[Entries taken from a collection]
'''
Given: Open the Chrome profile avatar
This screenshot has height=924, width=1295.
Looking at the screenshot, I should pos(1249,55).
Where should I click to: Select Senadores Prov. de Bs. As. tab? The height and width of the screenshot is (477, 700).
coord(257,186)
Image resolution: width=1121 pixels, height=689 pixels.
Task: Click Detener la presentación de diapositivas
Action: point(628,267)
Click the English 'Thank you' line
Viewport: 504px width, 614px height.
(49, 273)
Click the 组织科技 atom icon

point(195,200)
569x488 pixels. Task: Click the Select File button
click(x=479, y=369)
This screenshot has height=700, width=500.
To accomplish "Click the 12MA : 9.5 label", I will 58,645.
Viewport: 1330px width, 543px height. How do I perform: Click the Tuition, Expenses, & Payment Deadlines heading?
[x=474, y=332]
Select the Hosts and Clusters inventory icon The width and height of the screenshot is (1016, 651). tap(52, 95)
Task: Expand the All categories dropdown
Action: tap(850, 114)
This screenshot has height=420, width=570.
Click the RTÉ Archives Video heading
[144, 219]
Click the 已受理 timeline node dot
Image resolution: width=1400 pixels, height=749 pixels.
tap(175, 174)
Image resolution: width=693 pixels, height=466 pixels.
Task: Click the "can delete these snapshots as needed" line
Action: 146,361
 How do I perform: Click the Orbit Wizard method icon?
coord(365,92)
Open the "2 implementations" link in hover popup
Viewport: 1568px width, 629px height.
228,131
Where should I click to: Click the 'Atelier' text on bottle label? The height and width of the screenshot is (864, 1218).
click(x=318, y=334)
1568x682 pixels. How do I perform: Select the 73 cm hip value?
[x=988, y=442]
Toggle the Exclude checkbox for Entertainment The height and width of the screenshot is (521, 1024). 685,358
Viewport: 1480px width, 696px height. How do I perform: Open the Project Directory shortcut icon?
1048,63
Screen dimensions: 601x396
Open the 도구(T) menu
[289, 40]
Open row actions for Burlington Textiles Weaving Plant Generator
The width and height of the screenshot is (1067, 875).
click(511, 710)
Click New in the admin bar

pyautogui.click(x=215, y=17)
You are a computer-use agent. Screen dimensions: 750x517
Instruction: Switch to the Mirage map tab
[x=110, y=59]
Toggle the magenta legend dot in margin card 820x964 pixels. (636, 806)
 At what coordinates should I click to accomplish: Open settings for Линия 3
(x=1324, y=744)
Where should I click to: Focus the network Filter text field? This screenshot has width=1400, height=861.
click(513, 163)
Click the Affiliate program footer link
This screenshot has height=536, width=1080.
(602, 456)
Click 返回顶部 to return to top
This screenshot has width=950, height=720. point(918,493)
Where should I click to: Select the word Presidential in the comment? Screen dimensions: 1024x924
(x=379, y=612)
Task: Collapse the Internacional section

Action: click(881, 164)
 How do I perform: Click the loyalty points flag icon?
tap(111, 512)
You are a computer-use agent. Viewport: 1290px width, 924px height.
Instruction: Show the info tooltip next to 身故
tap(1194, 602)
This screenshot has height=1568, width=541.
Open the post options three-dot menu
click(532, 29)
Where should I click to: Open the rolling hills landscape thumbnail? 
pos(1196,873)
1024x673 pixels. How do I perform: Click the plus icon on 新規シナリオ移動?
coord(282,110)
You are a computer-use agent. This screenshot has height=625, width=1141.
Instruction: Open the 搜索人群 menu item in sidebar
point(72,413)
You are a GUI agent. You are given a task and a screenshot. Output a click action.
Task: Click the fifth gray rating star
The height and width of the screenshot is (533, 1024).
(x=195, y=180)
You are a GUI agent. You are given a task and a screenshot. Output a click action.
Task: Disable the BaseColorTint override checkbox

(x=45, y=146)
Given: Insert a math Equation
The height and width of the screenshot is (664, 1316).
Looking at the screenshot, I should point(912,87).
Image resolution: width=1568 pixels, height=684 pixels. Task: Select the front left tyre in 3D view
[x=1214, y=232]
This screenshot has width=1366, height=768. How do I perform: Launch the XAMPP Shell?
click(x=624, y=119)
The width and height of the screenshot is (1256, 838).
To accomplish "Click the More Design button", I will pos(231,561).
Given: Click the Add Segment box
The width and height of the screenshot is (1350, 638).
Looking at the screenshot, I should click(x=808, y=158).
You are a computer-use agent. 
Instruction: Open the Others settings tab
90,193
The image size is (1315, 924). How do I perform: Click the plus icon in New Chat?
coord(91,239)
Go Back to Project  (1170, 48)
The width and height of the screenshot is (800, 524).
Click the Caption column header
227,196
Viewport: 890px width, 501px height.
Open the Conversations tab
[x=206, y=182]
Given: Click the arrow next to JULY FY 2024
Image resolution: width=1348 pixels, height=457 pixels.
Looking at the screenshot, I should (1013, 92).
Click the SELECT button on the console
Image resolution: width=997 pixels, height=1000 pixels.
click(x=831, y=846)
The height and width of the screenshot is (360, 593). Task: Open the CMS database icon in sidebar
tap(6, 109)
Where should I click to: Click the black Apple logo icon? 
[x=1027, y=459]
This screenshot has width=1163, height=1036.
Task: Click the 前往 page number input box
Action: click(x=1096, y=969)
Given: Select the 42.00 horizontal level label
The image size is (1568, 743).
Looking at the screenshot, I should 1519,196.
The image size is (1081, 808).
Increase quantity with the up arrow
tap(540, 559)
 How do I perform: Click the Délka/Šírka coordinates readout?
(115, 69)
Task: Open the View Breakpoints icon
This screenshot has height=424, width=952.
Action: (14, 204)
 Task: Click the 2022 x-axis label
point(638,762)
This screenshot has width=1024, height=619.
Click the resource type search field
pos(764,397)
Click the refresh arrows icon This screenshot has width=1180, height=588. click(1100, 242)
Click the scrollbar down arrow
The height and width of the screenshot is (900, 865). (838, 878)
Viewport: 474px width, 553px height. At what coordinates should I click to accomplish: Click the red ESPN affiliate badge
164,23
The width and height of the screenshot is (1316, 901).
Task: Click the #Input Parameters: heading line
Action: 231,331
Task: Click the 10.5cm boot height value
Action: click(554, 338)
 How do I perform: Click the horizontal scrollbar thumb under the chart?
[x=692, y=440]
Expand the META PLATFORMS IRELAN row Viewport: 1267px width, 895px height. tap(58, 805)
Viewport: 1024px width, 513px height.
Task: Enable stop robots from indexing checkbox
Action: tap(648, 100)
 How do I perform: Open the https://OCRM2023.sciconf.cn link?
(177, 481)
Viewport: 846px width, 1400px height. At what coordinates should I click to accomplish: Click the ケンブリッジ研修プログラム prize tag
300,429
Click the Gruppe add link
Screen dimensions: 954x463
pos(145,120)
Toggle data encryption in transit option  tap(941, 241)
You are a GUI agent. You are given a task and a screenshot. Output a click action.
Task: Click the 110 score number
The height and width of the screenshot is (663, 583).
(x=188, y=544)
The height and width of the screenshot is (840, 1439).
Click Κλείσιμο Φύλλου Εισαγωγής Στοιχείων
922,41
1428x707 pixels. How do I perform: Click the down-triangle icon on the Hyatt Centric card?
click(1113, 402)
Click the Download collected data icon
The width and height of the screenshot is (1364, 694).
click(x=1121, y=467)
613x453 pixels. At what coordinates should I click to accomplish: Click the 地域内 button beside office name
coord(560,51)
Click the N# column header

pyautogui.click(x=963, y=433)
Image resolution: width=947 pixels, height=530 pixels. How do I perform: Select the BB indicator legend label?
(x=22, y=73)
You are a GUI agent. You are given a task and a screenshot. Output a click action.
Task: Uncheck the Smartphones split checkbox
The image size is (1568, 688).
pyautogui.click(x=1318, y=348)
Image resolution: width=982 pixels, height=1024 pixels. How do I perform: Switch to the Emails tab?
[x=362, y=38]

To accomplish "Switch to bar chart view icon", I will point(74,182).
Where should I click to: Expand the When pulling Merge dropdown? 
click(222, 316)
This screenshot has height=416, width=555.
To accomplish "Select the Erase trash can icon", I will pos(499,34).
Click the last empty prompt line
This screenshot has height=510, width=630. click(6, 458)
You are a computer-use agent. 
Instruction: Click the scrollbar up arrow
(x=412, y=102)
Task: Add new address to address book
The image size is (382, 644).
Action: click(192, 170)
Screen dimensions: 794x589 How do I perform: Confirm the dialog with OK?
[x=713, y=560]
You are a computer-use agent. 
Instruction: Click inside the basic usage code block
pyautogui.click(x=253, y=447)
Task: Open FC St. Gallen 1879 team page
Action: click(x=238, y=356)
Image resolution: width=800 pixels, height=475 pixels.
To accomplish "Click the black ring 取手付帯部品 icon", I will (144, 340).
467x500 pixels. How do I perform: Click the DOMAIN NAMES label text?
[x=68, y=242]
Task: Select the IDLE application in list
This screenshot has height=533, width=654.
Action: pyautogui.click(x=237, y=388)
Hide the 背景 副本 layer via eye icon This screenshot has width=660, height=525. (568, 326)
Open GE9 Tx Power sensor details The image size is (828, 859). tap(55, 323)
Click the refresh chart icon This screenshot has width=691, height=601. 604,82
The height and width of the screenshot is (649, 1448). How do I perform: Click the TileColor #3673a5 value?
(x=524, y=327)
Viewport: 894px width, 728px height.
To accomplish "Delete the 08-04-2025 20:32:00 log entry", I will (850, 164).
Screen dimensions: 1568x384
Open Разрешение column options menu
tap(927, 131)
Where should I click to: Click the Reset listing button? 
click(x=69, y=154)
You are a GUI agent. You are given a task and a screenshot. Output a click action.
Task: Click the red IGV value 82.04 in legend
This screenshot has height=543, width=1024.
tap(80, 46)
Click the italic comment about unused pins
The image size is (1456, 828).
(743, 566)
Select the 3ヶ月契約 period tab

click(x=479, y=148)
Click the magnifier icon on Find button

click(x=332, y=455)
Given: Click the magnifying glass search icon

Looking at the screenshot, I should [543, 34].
'''
I need every line of the data that has the word "Toggle"; please list them.

Response area
Toggle the Exclude checkbox for Entertainment The height and width of the screenshot is (521, 1024). 685,358
Toggle the magenta legend dot in margin card 820x964 pixels. (636, 806)
Toggle data encryption in transit option  tap(941, 241)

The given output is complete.